WORK TO BE COMPLETED:
Reproduce every one of the following lines verbatim, without altering any character.

DATASET RECORDS:
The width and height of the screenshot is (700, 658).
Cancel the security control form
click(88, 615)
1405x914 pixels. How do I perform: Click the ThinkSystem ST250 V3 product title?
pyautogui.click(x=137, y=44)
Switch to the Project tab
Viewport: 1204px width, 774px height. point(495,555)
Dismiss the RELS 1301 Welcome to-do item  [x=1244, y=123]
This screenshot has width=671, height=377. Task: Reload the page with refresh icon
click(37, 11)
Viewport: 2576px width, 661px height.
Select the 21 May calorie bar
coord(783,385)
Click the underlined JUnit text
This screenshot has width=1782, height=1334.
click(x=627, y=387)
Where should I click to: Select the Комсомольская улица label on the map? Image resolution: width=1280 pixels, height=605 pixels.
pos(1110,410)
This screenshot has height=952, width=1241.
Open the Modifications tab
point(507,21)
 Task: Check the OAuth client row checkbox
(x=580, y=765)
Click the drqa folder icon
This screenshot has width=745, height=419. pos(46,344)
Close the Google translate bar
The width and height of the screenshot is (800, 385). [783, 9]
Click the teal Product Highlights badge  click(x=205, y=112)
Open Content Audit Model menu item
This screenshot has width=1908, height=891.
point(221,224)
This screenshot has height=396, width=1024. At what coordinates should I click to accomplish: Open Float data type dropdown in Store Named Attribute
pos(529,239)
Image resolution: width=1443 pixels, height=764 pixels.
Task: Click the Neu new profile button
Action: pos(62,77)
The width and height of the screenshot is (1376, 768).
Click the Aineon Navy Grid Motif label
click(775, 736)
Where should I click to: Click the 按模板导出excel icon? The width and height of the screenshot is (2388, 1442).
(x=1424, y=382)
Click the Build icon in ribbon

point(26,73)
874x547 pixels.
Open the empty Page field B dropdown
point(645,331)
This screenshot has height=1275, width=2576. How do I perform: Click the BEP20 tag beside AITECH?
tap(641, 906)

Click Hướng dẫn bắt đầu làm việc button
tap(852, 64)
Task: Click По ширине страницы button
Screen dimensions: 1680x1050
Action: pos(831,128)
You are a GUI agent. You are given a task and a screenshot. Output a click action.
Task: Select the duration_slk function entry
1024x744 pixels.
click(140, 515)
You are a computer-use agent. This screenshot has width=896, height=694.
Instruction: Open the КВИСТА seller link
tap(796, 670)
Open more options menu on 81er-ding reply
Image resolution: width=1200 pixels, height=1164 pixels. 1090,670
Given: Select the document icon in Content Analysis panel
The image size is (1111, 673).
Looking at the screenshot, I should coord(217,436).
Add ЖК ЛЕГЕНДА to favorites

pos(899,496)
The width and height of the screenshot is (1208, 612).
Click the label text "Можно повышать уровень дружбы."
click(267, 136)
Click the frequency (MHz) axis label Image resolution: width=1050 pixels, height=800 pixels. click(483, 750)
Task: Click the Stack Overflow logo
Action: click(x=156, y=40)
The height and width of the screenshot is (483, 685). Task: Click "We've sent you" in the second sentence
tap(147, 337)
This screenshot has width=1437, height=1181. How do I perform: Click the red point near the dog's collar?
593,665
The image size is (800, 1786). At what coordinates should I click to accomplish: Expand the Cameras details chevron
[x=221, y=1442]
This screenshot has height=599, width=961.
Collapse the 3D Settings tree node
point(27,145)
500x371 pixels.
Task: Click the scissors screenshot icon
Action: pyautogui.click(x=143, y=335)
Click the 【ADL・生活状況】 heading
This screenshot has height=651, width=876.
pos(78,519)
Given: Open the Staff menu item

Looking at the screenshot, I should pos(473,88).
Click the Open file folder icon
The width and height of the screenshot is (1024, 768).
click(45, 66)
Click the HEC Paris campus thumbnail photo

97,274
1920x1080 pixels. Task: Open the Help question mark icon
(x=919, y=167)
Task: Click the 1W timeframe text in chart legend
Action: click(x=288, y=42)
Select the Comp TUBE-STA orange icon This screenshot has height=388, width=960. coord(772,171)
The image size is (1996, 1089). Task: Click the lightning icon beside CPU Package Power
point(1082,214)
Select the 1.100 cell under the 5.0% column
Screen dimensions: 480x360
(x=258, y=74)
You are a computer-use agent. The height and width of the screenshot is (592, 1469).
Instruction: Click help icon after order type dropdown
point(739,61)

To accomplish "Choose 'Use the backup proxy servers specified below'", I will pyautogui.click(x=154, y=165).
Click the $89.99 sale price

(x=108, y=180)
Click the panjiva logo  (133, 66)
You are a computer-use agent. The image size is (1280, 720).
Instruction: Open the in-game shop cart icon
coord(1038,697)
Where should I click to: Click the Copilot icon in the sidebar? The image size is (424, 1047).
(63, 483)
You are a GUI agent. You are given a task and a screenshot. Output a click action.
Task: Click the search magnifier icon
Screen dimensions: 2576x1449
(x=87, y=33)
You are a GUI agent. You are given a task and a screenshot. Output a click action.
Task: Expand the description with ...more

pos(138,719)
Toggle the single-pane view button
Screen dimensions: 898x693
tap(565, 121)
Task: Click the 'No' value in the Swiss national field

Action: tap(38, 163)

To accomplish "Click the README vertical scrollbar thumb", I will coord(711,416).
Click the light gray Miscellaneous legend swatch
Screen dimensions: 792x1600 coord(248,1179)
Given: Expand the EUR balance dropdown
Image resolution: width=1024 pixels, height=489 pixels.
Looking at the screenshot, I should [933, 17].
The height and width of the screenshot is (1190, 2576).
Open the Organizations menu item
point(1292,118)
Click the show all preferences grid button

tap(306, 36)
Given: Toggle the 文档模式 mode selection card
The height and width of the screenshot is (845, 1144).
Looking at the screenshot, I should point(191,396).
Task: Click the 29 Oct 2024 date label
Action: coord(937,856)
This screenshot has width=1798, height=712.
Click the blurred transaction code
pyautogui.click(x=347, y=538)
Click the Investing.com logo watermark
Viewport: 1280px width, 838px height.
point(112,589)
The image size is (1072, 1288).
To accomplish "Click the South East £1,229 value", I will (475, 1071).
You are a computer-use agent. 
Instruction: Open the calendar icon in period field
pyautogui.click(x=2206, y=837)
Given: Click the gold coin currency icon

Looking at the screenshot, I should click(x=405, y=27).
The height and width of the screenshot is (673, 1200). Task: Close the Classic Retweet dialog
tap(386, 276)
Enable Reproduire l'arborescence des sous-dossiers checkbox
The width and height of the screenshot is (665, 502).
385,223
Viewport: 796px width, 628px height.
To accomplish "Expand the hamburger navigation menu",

OUTPUT OF THE TASK:
The width and height of the screenshot is (700, 658).
Cancel the security control form
click(88, 615)
1405x914 pixels. How do I perform: Click the ThinkSystem ST250 V3 product title?
pyautogui.click(x=137, y=44)
Switch to the Project tab
Viewport: 1204px width, 774px height. point(495,555)
Dismiss the RELS 1301 Welcome to-do item  [x=1244, y=123]
This screenshot has width=671, height=377. Task: Reload the page with refresh icon
click(37, 11)
Viewport: 2576px width, 661px height.
Select the 21 May calorie bar
coord(783,385)
Click the underlined JUnit text
This screenshot has width=1782, height=1334.
click(x=627, y=387)
Where should I click to: Select the Комсомольская улица label on the map? Image resolution: width=1280 pixels, height=605 pixels.
pos(1110,410)
This screenshot has height=952, width=1241.
Open the Modifications tab
point(507,21)
 Task: Check the OAuth client row checkbox
(x=580, y=765)
Click the drqa folder icon
This screenshot has width=745, height=419. pos(46,344)
Close the Google translate bar
The width and height of the screenshot is (800, 385). [783, 9]
Click the teal Product Highlights badge  click(x=205, y=112)
Open Content Audit Model menu item
This screenshot has width=1908, height=891.
point(221,224)
This screenshot has height=396, width=1024. At what coordinates should I click to accomplish: Open Float data type dropdown in Store Named Attribute
pos(529,239)
Image resolution: width=1443 pixels, height=764 pixels.
Task: Click the Neu new profile button
Action: pos(62,77)
The width and height of the screenshot is (1376, 768).
Click the Aineon Navy Grid Motif label
click(775, 736)
Where should I click to: Click the 按模板导出excel icon? The width and height of the screenshot is (2388, 1442).
(x=1424, y=382)
Click the Build icon in ribbon

point(26,73)
874x547 pixels.
Open the empty Page field B dropdown
point(645,331)
This screenshot has height=1275, width=2576. How do I perform: Click the BEP20 tag beside AITECH?
tap(641, 906)

Click Hướng dẫn bắt đầu làm việc button
tap(852, 64)
Task: Click По ширине страницы button
Screen dimensions: 1680x1050
Action: pos(831,128)
You are a GUI agent. You are given a task and a screenshot. Output a click action.
Task: Select the duration_slk function entry
1024x744 pixels.
click(140, 515)
You are a computer-use agent. This screenshot has width=896, height=694.
Instruction: Open the КВИСТА seller link
tap(796, 670)
Open more options menu on 81er-ding reply
Image resolution: width=1200 pixels, height=1164 pixels. 1090,670
Given: Select the document icon in Content Analysis panel
The image size is (1111, 673).
Looking at the screenshot, I should coord(217,436).
Add ЖК ЛЕГЕНДА to favorites

pos(899,496)
The width and height of the screenshot is (1208, 612).
Click the label text "Можно повышать уровень дружбы."
click(267, 136)
Click the frequency (MHz) axis label Image resolution: width=1050 pixels, height=800 pixels. click(483, 750)
Task: Click the Stack Overflow logo
Action: click(x=156, y=40)
The height and width of the screenshot is (483, 685). Task: Click "We've sent you" in the second sentence
tap(147, 337)
This screenshot has width=1437, height=1181. How do I perform: Click the red point near the dog's collar?
593,665
The image size is (800, 1786). At what coordinates should I click to accomplish: Expand the Cameras details chevron
[x=221, y=1442]
This screenshot has height=599, width=961.
Collapse the 3D Settings tree node
point(27,145)
500x371 pixels.
Task: Click the scissors screenshot icon
Action: pyautogui.click(x=143, y=335)
Click the 【ADL・生活状況】 heading
This screenshot has height=651, width=876.
pos(78,519)
Given: Open the Staff menu item

Looking at the screenshot, I should pos(473,88).
Click the Open file folder icon
The width and height of the screenshot is (1024, 768).
click(45, 66)
Click the HEC Paris campus thumbnail photo

97,274
1920x1080 pixels. Task: Open the Help question mark icon
(x=919, y=167)
Task: Click the 1W timeframe text in chart legend
Action: click(x=288, y=42)
Select the Comp TUBE-STA orange icon This screenshot has height=388, width=960. coord(772,171)
The image size is (1996, 1089). Task: Click the lightning icon beside CPU Package Power
point(1082,214)
Select the 1.100 cell under the 5.0% column
Screen dimensions: 480x360
(x=258, y=74)
You are a computer-use agent. The height and width of the screenshot is (592, 1469).
Instruction: Click help icon after order type dropdown
point(739,61)

To accomplish "Choose 'Use the backup proxy servers specified below'", I will pyautogui.click(x=154, y=165).
Click the $89.99 sale price

(x=108, y=180)
Click the panjiva logo  (133, 66)
You are a computer-use agent. The image size is (1280, 720).
Instruction: Open the in-game shop cart icon
coord(1038,697)
Where should I click to: Click the Copilot icon in the sidebar? The image size is (424, 1047).
(63, 483)
You are a GUI agent. You are given a task and a screenshot. Output a click action.
Task: Click the search magnifier icon
Screen dimensions: 2576x1449
(x=87, y=33)
You are a GUI agent. You are given a task and a screenshot. Output a click action.
Task: Expand the description with ...more

pos(138,719)
Toggle the single-pane view button
Screen dimensions: 898x693
tap(565, 121)
Task: Click the 'No' value in the Swiss national field

Action: tap(38, 163)

To accomplish "Click the README vertical scrollbar thumb", I will coord(711,416).
Click the light gray Miscellaneous legend swatch
Screen dimensions: 792x1600 coord(248,1179)
Given: Expand the EUR balance dropdown
Image resolution: width=1024 pixels, height=489 pixels.
Looking at the screenshot, I should [933, 17].
The height and width of the screenshot is (1190, 2576).
Open the Organizations menu item
point(1292,118)
Click the show all preferences grid button

tap(306, 36)
Given: Toggle the 文档模式 mode selection card
The height and width of the screenshot is (845, 1144).
Looking at the screenshot, I should point(191,396).
Task: Click the 29 Oct 2024 date label
Action: coord(937,856)
This screenshot has width=1798, height=712.
Click the blurred transaction code
pyautogui.click(x=347, y=538)
Click the Investing.com logo watermark
Viewport: 1280px width, 838px height.
point(112,589)
The image size is (1072, 1288).
To accomplish "Click the South East £1,229 value", I will (475, 1071).
You are a computer-use agent. 
Instruction: Open the calendar icon in period field
pyautogui.click(x=2206, y=837)
Given: Click the gold coin currency icon

Looking at the screenshot, I should click(x=405, y=27).
The height and width of the screenshot is (673, 1200). Task: Close the Classic Retweet dialog
tap(386, 276)
Enable Reproduire l'arborescence des sous-dossiers checkbox
The width and height of the screenshot is (665, 502).
385,223
Viewport: 796px width, 628px height.
To accomplish "Expand the hamburger navigation menu",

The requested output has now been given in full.